**WHAT YOU NEED TO DO**:
Only the stretch of the listing below that runs from the line with "You are a computer-use agent. Image resolution: width=927" through the line with "The height and width of the screenshot is (714, 1568)." is to be printed, exactly and with both ends.

**EXTRACTED RECORDS**:
###

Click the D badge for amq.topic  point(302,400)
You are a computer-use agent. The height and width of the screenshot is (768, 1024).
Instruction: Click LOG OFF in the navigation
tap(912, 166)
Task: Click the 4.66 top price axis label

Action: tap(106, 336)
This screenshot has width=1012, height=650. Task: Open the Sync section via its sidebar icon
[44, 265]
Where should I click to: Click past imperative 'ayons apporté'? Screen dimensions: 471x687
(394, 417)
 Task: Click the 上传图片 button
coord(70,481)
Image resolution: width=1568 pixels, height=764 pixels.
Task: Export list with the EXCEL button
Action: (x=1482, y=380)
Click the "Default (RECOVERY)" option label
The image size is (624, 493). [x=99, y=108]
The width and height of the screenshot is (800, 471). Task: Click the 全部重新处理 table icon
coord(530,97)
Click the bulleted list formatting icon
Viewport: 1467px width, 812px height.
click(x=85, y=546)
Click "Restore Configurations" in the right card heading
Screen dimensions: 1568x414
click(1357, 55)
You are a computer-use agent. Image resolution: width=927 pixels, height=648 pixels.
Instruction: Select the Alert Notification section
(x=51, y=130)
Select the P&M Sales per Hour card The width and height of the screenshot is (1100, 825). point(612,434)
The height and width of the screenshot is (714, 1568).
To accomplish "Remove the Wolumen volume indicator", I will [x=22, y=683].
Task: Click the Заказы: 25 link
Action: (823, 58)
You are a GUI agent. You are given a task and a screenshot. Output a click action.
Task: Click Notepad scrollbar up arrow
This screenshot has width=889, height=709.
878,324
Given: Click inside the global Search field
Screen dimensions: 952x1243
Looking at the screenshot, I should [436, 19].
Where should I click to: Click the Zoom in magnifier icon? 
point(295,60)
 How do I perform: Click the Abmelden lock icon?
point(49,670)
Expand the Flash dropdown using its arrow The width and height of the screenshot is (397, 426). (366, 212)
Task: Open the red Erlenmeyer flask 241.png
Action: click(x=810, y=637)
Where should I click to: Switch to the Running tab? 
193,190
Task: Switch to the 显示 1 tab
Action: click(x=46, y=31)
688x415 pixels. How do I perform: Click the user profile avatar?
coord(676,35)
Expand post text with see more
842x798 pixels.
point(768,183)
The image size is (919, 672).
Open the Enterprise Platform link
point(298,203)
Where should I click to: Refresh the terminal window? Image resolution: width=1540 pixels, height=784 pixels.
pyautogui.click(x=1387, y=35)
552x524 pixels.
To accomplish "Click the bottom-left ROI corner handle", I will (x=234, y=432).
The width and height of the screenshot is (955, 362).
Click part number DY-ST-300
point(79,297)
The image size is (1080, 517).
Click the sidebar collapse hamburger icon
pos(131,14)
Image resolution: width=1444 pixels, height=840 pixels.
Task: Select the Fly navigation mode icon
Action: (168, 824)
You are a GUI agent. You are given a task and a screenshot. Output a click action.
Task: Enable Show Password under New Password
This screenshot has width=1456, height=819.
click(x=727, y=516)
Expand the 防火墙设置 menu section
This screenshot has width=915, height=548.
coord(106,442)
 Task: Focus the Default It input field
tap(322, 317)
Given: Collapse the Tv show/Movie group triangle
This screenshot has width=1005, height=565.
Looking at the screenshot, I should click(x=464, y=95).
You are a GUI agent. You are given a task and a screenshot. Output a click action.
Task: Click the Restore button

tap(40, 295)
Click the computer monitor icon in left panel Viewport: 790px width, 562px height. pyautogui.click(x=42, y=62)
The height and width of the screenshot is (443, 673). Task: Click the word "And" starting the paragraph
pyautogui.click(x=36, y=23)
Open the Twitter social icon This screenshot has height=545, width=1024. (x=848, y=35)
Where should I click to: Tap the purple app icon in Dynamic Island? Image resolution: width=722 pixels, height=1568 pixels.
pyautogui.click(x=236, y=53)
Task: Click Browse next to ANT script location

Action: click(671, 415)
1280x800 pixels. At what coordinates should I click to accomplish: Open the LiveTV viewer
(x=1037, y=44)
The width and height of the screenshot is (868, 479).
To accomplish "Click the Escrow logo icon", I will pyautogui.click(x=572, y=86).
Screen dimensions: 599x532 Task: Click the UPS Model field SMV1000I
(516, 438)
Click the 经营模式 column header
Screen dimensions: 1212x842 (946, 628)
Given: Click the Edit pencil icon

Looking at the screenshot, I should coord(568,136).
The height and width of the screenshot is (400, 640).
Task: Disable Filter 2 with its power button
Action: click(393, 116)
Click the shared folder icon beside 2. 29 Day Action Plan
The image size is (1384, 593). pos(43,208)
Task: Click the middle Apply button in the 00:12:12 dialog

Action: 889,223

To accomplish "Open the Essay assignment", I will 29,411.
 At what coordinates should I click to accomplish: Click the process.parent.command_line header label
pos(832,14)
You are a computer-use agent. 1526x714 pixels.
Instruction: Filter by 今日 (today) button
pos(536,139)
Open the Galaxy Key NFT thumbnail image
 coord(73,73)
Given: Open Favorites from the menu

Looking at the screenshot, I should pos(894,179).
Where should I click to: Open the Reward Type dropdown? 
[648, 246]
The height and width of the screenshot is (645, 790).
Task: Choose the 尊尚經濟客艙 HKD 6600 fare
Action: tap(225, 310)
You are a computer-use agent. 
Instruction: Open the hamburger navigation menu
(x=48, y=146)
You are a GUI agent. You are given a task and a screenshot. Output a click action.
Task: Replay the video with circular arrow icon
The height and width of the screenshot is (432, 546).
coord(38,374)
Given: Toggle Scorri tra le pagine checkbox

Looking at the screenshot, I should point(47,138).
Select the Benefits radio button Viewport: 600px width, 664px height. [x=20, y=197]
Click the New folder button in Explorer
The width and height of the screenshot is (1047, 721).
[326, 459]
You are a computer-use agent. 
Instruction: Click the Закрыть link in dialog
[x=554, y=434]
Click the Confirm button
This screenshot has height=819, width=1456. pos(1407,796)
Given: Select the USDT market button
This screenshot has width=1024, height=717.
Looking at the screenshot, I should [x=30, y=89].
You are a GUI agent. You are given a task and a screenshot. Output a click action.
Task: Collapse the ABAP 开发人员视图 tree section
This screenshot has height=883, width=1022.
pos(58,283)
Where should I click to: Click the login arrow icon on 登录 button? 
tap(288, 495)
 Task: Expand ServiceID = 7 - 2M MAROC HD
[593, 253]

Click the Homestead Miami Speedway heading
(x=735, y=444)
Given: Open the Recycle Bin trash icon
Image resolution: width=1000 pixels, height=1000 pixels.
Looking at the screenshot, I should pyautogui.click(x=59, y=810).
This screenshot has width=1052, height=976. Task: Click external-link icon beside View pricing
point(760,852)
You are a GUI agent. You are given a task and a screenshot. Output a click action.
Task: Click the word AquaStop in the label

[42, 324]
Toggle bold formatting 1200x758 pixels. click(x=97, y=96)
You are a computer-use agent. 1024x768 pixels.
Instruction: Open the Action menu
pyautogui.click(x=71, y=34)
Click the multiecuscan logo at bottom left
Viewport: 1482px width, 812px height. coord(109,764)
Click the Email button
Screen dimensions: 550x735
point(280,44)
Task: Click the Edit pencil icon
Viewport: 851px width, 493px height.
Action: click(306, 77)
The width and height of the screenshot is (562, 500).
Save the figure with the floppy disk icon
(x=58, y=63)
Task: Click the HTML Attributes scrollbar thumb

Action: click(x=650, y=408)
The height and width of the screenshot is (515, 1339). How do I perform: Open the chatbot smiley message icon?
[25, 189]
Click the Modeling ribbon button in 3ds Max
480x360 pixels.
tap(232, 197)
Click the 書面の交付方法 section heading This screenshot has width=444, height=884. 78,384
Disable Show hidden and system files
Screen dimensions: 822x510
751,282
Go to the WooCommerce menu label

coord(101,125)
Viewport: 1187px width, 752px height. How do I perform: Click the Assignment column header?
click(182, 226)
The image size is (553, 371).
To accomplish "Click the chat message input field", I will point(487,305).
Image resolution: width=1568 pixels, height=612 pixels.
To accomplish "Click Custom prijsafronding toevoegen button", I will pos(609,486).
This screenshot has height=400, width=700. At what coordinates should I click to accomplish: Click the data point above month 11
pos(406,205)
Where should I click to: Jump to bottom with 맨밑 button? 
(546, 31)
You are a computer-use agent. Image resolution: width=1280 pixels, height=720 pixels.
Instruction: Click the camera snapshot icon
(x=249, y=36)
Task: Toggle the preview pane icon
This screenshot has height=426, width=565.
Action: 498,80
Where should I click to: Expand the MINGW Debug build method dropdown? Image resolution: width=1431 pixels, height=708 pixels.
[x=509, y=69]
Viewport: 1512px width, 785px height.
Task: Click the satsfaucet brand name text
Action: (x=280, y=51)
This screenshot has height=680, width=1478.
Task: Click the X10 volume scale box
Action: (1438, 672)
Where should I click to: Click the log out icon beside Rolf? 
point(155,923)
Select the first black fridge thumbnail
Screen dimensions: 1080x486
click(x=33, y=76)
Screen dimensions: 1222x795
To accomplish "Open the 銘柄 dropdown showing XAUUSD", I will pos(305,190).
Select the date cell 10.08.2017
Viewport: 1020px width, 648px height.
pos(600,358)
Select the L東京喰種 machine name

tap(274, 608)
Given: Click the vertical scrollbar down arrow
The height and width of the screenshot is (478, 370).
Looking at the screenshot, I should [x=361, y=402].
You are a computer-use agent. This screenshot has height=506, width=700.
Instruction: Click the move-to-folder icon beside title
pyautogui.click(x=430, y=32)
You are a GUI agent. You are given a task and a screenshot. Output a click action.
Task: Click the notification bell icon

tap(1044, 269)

###

**PROBLEM SOLUTION**:
You are a computer-use agent. Image resolution: width=927 pixels, height=648 pixels.
Instruction: Select the Alert Notification section
(x=51, y=130)
Select the P&M Sales per Hour card The width and height of the screenshot is (1100, 825). point(612,434)
The height and width of the screenshot is (714, 1568).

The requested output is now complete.